#### [指示]
[1] 意訳と直訳に関する文章では、直訳できない人には意訳もできないとされている。その理由を、文章の記述にもとづいて1〜3文で説明せよ。
[2] 意訳と直訳に関する文章のうち、「スライドを見ていた人からは「」から「を理解していないといけない。」までのすべてを、一字一句変えずに書き写せ。

═════ 本文抜粋

意訳と直訳

FSNLP 勉強会でスライドを作って担当分の説明をしたのだが自分の手応えとしては微妙。ryu-i さんからは「それでは英語の勉強にならないから少なくとも用語くらいはちゃんと英語を押さえてほしい」と注文がつく。

スライドを見ていた人からは「分かりやすくてよかった」と言われたが、本を見ていた人からは「進め方が速かった」と言われる。スライドだけ見ていてよいように作る(そもそもそういうように作ったわけでもないのだけど)とだめかなあ。うーん。うーん。

担当分は今日には終わらず来週に持ち越しになったので進め方はまた考える(来週は論理生命学の課題の提出期限だし、意味談話解析勉強会も論文紹介で、SICP もあるしまた忙しくなってしまった)が、終わったあと mitsu-ko くんと yotaro-w くんと話していて引っかかったのは、直訳と意訳の関係。直訳するのは(手間として、という意味もあるかもしれないが、往々にして英語の読解が難しいから、という意味で)大変だから意訳でいいじゃん、と言う人もいるが、それは大いなる間違いで、そもそも直訳できない人が意訳はできない。

意訳というのは文の内容が完全に分かった上で、どこは枝葉末節だから訳さないでいい、ということが分かるので省略して訳したり、別の表現に言い換えてもそこで言われている内容を大きく損ねずに言い換えることができると理解しているので言い換えることができたりするのであって、よく分からないけどだいたいこういう意味ね、というのは意訳ではない。そもそも「よく分からない」部分に大事なことが書かれているかもしれないのに言い換えたりできるわけがない。もっとも、きちんと文法事項を押さえると、そこには重要なことは書かれていないことが分かるので訳さないでよい、ということもあるので、一概に全部が全部分かっていないとだめということもないのだが、それにしてもそういう構造をしているということを理解していないといけない。

══════════
═════ 提供データ

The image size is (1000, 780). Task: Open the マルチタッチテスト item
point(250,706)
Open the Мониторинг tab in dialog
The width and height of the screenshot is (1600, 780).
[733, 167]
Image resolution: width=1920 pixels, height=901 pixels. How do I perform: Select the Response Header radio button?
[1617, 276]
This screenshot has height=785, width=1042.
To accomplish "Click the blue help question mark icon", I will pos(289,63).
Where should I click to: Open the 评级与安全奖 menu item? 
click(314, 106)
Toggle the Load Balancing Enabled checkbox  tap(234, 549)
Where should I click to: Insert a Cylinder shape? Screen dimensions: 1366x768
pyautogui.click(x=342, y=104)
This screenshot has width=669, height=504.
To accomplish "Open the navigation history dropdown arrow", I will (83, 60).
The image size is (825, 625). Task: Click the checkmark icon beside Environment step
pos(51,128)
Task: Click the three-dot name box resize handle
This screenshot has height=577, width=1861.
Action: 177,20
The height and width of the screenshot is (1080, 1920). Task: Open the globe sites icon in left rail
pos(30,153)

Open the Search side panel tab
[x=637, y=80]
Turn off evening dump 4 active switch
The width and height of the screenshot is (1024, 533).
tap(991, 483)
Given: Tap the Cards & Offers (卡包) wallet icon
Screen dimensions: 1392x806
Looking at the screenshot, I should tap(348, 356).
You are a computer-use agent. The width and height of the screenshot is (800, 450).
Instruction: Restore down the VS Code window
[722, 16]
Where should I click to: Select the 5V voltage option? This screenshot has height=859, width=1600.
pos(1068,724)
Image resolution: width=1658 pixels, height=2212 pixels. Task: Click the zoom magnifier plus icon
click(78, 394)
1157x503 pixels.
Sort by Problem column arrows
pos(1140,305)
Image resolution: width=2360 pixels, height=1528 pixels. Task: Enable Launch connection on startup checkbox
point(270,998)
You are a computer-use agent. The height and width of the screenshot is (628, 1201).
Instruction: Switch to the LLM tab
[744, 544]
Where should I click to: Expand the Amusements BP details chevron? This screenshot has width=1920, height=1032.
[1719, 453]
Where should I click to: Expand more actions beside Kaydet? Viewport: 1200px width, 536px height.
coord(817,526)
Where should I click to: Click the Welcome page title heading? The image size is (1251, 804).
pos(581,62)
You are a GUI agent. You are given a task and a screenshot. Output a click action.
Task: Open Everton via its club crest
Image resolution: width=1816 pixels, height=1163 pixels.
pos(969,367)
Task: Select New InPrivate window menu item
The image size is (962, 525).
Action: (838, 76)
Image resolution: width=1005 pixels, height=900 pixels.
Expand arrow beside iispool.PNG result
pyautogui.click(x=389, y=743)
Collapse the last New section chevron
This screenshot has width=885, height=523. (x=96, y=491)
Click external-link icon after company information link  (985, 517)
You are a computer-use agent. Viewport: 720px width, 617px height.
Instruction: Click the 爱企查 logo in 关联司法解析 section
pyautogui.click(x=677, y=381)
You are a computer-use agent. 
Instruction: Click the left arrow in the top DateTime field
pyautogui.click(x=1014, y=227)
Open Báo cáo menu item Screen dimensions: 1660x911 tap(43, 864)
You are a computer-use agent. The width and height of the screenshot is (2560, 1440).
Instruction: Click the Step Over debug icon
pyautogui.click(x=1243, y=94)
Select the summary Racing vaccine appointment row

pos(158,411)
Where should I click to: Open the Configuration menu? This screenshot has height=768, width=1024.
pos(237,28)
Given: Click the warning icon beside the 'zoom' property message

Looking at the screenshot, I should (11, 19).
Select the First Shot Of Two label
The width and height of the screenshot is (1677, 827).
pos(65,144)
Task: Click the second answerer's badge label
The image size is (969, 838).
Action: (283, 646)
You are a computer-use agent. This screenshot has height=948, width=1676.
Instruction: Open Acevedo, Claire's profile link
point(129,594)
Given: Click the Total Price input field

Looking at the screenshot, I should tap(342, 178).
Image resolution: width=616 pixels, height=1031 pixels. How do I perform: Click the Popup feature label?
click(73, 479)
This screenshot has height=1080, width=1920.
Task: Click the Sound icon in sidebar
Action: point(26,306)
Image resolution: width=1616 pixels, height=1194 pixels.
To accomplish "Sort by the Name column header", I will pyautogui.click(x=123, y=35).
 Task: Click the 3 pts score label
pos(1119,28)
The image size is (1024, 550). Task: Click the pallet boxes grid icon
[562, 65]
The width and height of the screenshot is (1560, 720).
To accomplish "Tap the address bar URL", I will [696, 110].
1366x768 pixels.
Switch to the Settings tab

══════════

#### [結果一覧]
[1] 意訳は、文の内容を完全に理解したうえで、どこが枝葉末節で省いてよいか、どう言い換えれば内容を大きく損ねずにすむかが分かって初めてできるものだからだ。よく分からない部分に大事なことが書かれているかもしれないのに、そこを言い換えることはできない。

[2]
スライドを見ていた人からは「分かりやすくてよかった」と言われたが、本を見ていた人からは「進め方が速かった」と言われる。スライドだけ見ていてよいように作る(そもそもそういうように作ったわけでもないのだけど)とだめかなあ。うーん。うーん。

担当分は今日には終わらず来週に持ち越しになったので進め方はまた考える(来週は論理生命学の課題の提出期限だし、意味談話解析勉強会も論文紹介で、SICP もあるしまた忙しくなってしまった)が、終わったあと mitsu-ko くんと yotaro-w くんと話していて引っかかったのは、直訳と意訳の関係。直訳するのは(手間として、という意味もあるかもしれないが、往々にして英語の読解が難しいから、という意味で)大変だから意訳でいいじゃん、と言う人もいるが、それは大いなる間違いで、そもそも直訳できない人が意訳はできない。

意訳というのは文の内容が完全に分かった上で、どこは枝葉末節だから訳さないでいい、ということが分かるので省略して訳したり、別の表現に言い換えてもそこで言われている内容を大きく損ねずに言い換えることができると理解しているので言い換えることができたりするのであって、よく分からないけどだいたいこういう意味ね、というのは意訳ではない。そもそも「よく分からない」部分に大事なことが書かれているかもしれないのに言い換えたりできるわけがない。もっとも、きちんと文法事項を押さえると、そこには重要なことは書かれていないことが分かるので訳さないでよい、ということもあるので、一概に全部が全部分かっていないとだめということもないのだが、それにしてもそういう構造をしているということを理解していないといけない。